You may have been following some of the recent articles on pharmaceutical distribution, and, in particular, the conversation on anti-counterfeiting that appeared in USA Today. Another article, this one in The Wall Street Journal, appeared around the same time and took a very different point of view: that counterfeits are not a serious problem.

So, if you’re an executive, a leader, or someone who cares about the safety of our pharmaceutical distribution supply chain, what are you supposed to glean from all these messages from respected voices?

Consider the recent injury of a diabetic man, an injury that had nothing to do with counterfeit pharmaceuticals yet illustrates why anti-counterfeiting measures can yield effects that go beyond the scope of pharmaceuticals.

A shipment of diabetes management devices was stolen from a major manufacturer’s truck, and the lot the devices belonged to didn’t appear in the marketplace at all for a year.

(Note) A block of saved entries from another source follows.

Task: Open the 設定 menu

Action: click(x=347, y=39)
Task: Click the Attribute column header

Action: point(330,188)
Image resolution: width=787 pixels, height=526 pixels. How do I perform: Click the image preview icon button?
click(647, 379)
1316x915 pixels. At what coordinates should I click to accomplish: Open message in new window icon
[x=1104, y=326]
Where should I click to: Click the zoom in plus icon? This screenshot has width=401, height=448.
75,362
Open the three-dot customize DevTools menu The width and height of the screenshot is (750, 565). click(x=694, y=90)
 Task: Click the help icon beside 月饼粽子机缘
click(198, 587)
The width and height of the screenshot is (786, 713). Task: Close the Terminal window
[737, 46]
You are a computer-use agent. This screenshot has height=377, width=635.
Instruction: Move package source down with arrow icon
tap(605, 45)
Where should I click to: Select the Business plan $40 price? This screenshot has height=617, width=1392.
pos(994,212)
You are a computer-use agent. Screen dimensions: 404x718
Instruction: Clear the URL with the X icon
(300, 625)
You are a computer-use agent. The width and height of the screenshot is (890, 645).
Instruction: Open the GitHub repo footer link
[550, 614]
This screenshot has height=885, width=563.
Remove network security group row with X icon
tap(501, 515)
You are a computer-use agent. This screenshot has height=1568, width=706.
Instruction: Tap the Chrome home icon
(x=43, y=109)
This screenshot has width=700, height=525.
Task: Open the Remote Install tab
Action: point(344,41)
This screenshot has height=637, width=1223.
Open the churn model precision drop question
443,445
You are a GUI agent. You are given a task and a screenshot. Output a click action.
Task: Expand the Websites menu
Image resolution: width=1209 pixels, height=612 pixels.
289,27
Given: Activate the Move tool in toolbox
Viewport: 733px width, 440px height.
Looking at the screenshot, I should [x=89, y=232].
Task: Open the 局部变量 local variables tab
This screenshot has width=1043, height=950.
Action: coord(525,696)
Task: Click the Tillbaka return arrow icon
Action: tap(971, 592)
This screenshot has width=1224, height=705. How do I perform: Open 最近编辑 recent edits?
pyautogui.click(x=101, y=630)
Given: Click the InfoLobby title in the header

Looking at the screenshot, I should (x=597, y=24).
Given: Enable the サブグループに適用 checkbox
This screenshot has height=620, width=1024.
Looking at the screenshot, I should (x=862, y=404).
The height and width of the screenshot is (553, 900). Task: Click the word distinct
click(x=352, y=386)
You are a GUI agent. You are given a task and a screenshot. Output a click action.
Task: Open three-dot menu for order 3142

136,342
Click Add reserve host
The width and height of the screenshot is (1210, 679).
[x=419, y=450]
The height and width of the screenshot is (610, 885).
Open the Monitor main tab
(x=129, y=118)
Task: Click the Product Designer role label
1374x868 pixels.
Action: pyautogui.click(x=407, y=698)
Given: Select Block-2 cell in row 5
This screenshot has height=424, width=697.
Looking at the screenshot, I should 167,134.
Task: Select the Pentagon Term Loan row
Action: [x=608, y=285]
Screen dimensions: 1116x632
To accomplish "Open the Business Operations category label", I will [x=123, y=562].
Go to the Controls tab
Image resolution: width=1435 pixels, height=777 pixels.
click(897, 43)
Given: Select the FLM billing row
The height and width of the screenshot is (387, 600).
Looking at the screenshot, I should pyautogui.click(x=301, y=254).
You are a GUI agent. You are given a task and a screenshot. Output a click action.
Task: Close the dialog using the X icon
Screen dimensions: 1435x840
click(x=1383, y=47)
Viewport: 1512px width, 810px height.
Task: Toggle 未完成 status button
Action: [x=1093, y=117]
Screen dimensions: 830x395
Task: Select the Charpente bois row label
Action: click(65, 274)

Then, all of a sudden, it did. A patient purchased one of the devices, the device was no longer effective, the test did not work correctly, and the patient’s blood sugar went sky high.

This episode succinctly illustrates why we should be concerned about anti-counterfeit measures, regardless of contrarian pragmatists with narrowly focused points of view. Whether the root cause is the bad guys making fake product and putting it in the supply chain, or the bad guys stealing product and mishandling the product and putting it back in the supply chain, or non-pedigreed product coming over the border and into our pharmacies, there is a problem.

And fortunately, we actually know how to solve that problem.

Tighter lot control.

The lots are so large now that when there’s a recall, it can clear the shelves, as you’ve probably seen at your local pharmacy with some of the recent recalls from trusted manufacturers.

We need smaller lots, and we need to assign a serialized number to the product below the overall lot level so that we can track batches and sub-shipments. With the right software, tracking those batches and sub-shipments is not difficult, yet the savings compared to entire lot recalls is profound.

And with track and trace legislation enforcement just five years away, product manufacturers should seriously consider labeling at the case level or at the shipment level, using tamper-evident markings, and investing in the right solutions so that they can determine that all products have shipped safely from a secure manufacturing site to a secure distributor, or from a secure distributor to a secure location at a local pharmacy.

After all, there’s a lot more than profit margins and reputations at stake. And the sooner everyone—journalists, enterprises, and industry leaders alike—recognize that even one injury injures us all, the sooner profit margins, reputations, and a lot more can be secured.